Data to use:
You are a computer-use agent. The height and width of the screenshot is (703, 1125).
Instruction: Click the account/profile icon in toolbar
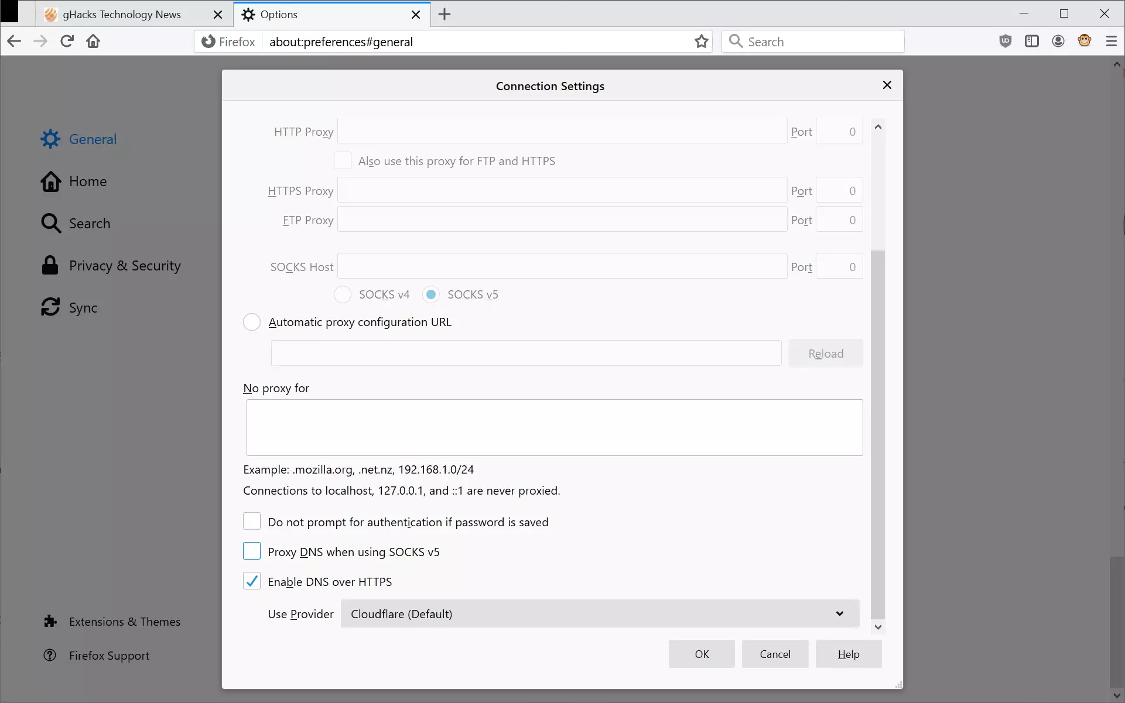pos(1058,42)

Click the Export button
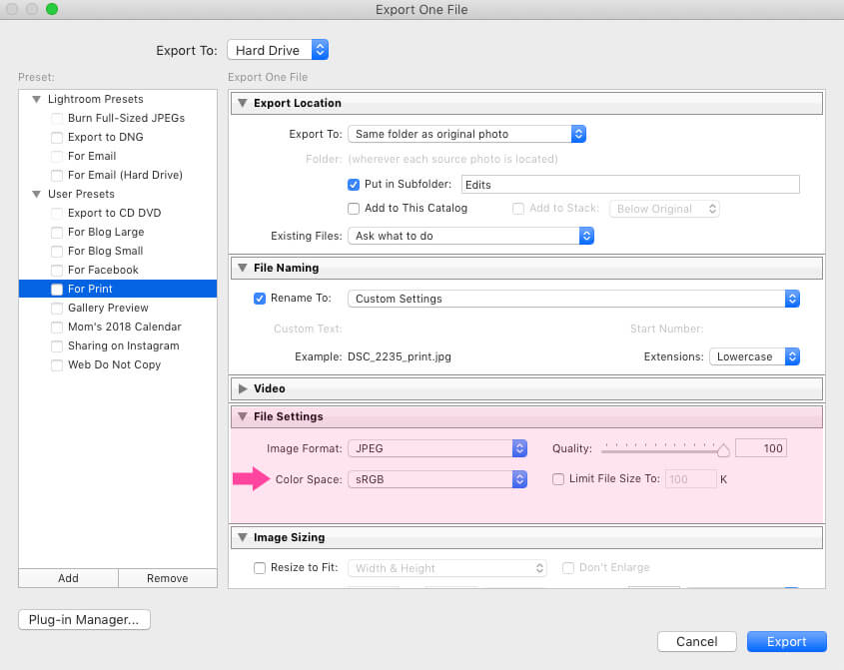pos(786,641)
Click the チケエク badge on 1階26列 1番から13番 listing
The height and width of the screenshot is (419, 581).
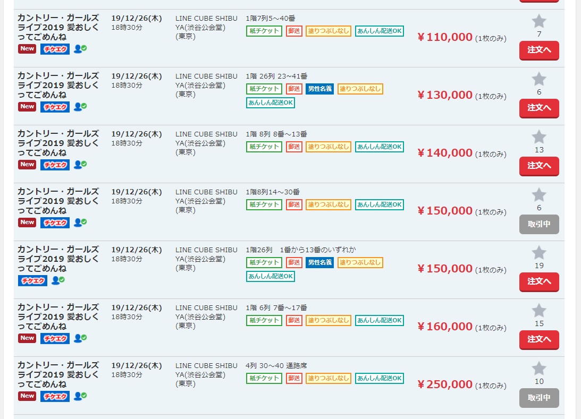point(33,280)
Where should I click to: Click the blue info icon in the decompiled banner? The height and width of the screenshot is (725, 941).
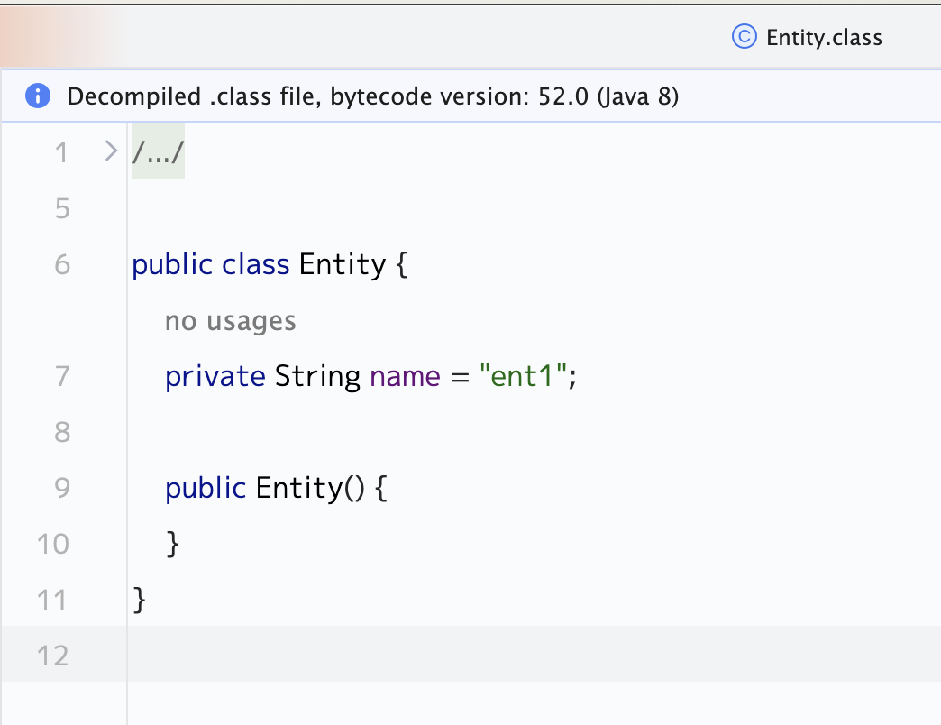tap(37, 96)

Try it: Only the lines from the one containing "The height and width of the screenshot is (419, 581)." through the last line of the records above should be repeated, exactly and without pictures.

Response:
The height and width of the screenshot is (419, 581).
point(33,280)
Where should I click to: Click the blue info icon in the decompiled banner? The height and width of the screenshot is (725, 941).
tap(37, 96)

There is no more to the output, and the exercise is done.